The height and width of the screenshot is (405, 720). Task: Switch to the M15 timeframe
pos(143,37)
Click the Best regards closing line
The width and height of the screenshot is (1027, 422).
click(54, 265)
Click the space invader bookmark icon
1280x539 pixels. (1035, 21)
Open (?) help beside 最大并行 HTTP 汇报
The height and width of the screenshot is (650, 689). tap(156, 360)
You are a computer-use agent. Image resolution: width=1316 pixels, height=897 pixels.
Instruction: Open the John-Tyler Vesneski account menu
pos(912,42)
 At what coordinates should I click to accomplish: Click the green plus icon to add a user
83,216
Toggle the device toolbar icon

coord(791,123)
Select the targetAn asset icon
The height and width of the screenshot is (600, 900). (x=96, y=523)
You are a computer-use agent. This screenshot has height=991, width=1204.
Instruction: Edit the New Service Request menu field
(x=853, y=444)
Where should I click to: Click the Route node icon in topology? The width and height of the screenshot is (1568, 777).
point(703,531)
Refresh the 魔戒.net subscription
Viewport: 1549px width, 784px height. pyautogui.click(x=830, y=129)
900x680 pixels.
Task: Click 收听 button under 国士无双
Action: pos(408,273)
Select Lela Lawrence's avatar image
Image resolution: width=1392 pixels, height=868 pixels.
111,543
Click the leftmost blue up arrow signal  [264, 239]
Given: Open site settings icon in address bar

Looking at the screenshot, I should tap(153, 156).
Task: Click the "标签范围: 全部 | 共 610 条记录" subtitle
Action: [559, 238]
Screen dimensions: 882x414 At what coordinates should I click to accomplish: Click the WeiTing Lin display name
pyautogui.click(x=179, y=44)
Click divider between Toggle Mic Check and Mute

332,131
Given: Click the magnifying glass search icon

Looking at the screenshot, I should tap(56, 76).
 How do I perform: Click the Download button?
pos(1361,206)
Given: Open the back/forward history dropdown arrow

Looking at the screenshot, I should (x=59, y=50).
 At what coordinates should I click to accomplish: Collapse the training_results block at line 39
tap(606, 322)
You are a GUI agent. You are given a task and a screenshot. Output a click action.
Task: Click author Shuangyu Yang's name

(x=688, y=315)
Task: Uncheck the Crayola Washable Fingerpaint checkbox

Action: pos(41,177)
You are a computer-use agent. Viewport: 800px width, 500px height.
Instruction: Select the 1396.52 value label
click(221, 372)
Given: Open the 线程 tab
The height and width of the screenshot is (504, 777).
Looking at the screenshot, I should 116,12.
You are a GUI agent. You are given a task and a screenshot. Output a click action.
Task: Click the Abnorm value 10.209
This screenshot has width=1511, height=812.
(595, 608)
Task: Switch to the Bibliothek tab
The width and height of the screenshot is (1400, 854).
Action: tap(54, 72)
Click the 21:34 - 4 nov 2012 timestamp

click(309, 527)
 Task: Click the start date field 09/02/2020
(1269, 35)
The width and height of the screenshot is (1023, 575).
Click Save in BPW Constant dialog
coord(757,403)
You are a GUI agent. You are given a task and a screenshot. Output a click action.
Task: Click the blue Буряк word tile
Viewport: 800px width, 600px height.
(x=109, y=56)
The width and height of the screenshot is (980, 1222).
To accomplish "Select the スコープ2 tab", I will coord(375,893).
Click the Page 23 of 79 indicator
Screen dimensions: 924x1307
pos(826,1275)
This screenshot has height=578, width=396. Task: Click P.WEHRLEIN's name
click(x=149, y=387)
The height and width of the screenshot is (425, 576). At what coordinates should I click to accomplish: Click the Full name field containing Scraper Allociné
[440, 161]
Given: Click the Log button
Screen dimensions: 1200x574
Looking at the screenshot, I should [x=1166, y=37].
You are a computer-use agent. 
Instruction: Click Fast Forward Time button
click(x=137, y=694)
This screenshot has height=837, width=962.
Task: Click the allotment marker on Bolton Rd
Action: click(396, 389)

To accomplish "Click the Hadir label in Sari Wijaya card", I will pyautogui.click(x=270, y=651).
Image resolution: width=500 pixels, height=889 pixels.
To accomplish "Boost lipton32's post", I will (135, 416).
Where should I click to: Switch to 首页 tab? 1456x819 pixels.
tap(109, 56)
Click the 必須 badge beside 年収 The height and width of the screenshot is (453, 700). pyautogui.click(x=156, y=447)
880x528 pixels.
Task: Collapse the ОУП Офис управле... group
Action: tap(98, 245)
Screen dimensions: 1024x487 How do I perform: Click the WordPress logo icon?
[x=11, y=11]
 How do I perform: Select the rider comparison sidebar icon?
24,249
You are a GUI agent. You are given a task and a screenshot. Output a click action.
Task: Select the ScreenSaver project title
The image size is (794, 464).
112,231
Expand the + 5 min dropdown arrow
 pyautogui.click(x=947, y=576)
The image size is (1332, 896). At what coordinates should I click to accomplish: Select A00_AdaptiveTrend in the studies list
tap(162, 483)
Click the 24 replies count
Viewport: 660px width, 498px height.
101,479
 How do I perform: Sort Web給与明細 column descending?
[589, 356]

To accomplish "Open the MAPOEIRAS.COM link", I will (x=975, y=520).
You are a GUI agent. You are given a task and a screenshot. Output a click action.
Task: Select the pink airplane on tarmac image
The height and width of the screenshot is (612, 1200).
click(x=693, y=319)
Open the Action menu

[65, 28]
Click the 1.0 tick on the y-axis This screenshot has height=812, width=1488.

※

* YOUR INSTRUCTIONS: Transcribe the listing above exactly, including every line.

* RESULT OF THE EXERCISE:
The height and width of the screenshot is (405, 720). Task: Switch to the M15 timeframe
pos(143,37)
Click the Best regards closing line
The width and height of the screenshot is (1027, 422).
click(54, 265)
Click the space invader bookmark icon
1280x539 pixels. (1035, 21)
Open (?) help beside 最大并行 HTTP 汇报
The height and width of the screenshot is (650, 689). tap(156, 360)
You are a computer-use agent. Image resolution: width=1316 pixels, height=897 pixels.
Instruction: Open the John-Tyler Vesneski account menu
pos(912,42)
 At what coordinates should I click to accomplish: Click the green plus icon to add a user
83,216
Toggle the device toolbar icon

coord(791,123)
Select the targetAn asset icon
The height and width of the screenshot is (600, 900). (x=96, y=523)
You are a computer-use agent. This screenshot has height=991, width=1204.
Instruction: Edit the New Service Request menu field
(x=853, y=444)
Where should I click to: Click the Route node icon in topology? The width and height of the screenshot is (1568, 777).
point(703,531)
Refresh the 魔戒.net subscription
Viewport: 1549px width, 784px height. pyautogui.click(x=830, y=129)
900x680 pixels.
Task: Click 收听 button under 国士无双
Action: pos(408,273)
Select Lela Lawrence's avatar image
Image resolution: width=1392 pixels, height=868 pixels.
111,543
Click the leftmost blue up arrow signal  [264, 239]
Given: Open site settings icon in address bar

Looking at the screenshot, I should tap(153, 156).
Task: Click the "标签范围: 全部 | 共 610 条记录" subtitle
Action: [559, 238]
Screen dimensions: 882x414 At what coordinates should I click to accomplish: Click the WeiTing Lin display name
pyautogui.click(x=179, y=44)
Click divider between Toggle Mic Check and Mute

332,131
Given: Click the magnifying glass search icon

Looking at the screenshot, I should tap(56, 76).
 How do I perform: Click the Download button?
pos(1361,206)
Given: Open the back/forward history dropdown arrow

Looking at the screenshot, I should (x=59, y=50).
 At what coordinates should I click to accomplish: Collapse the training_results block at line 39
tap(606, 322)
You are a GUI agent. You are given a task and a screenshot. Output a click action.
Task: Click author Shuangyu Yang's name

(x=688, y=315)
Task: Uncheck the Crayola Washable Fingerpaint checkbox

Action: pos(41,177)
You are a computer-use agent. Viewport: 800px width, 500px height.
Instruction: Select the 1396.52 value label
click(221, 372)
Given: Open the 线程 tab
The height and width of the screenshot is (504, 777).
Looking at the screenshot, I should 116,12.
You are a GUI agent. You are given a task and a screenshot. Output a click action.
Task: Click the Abnorm value 10.209
This screenshot has width=1511, height=812.
(595, 608)
Task: Switch to the Bibliothek tab
The width and height of the screenshot is (1400, 854).
Action: tap(54, 72)
Click the 21:34 - 4 nov 2012 timestamp

click(309, 527)
 Task: Click the start date field 09/02/2020
(1269, 35)
The width and height of the screenshot is (1023, 575).
Click Save in BPW Constant dialog
coord(757,403)
You are a GUI agent. You are given a task and a screenshot. Output a click action.
Task: Click the blue Буряк word tile
Viewport: 800px width, 600px height.
(x=109, y=56)
The width and height of the screenshot is (980, 1222).
To accomplish "Select the スコープ2 tab", I will coord(375,893).
Click the Page 23 of 79 indicator
Screen dimensions: 924x1307
pos(826,1275)
This screenshot has height=578, width=396. Task: Click P.WEHRLEIN's name
click(x=149, y=387)
The height and width of the screenshot is (425, 576). At what coordinates should I click to accomplish: Click the Full name field containing Scraper Allociné
[440, 161]
Given: Click the Log button
Screen dimensions: 1200x574
Looking at the screenshot, I should [x=1166, y=37].
You are a computer-use agent. 
Instruction: Click Fast Forward Time button
click(x=137, y=694)
This screenshot has height=837, width=962.
Task: Click the allotment marker on Bolton Rd
Action: click(396, 389)

To accomplish "Click the Hadir label in Sari Wijaya card", I will pyautogui.click(x=270, y=651).
Image resolution: width=500 pixels, height=889 pixels.
To accomplish "Boost lipton32's post", I will (135, 416).
Where should I click to: Switch to 首页 tab? 1456x819 pixels.
tap(109, 56)
Click the 必須 badge beside 年収 The height and width of the screenshot is (453, 700). pyautogui.click(x=156, y=447)
880x528 pixels.
Task: Collapse the ОУП Офис управле... group
Action: tap(98, 245)
Screen dimensions: 1024x487 How do I perform: Click the WordPress logo icon?
[x=11, y=11]
 How do I perform: Select the rider comparison sidebar icon?
24,249
You are a GUI agent. You are given a task and a screenshot. Output a click action.
Task: Select the ScreenSaver project title
The image size is (794, 464).
112,231
Expand the + 5 min dropdown arrow
 pyautogui.click(x=947, y=576)
The image size is (1332, 896). At what coordinates should I click to accomplish: Select A00_AdaptiveTrend in the studies list
tap(162, 483)
Click the 24 replies count
Viewport: 660px width, 498px height.
101,479
 How do I perform: Sort Web給与明細 column descending?
[589, 356]

To accomplish "Open the MAPOEIRAS.COM link", I will (x=975, y=520).
You are a GUI agent. You are given a task and a screenshot. Output a click action.
Task: Select the pink airplane on tarmac image
The height and width of the screenshot is (612, 1200).
click(x=693, y=319)
Open the Action menu

[65, 28]
Click the 1.0 tick on the y-axis This screenshot has height=812, width=1488.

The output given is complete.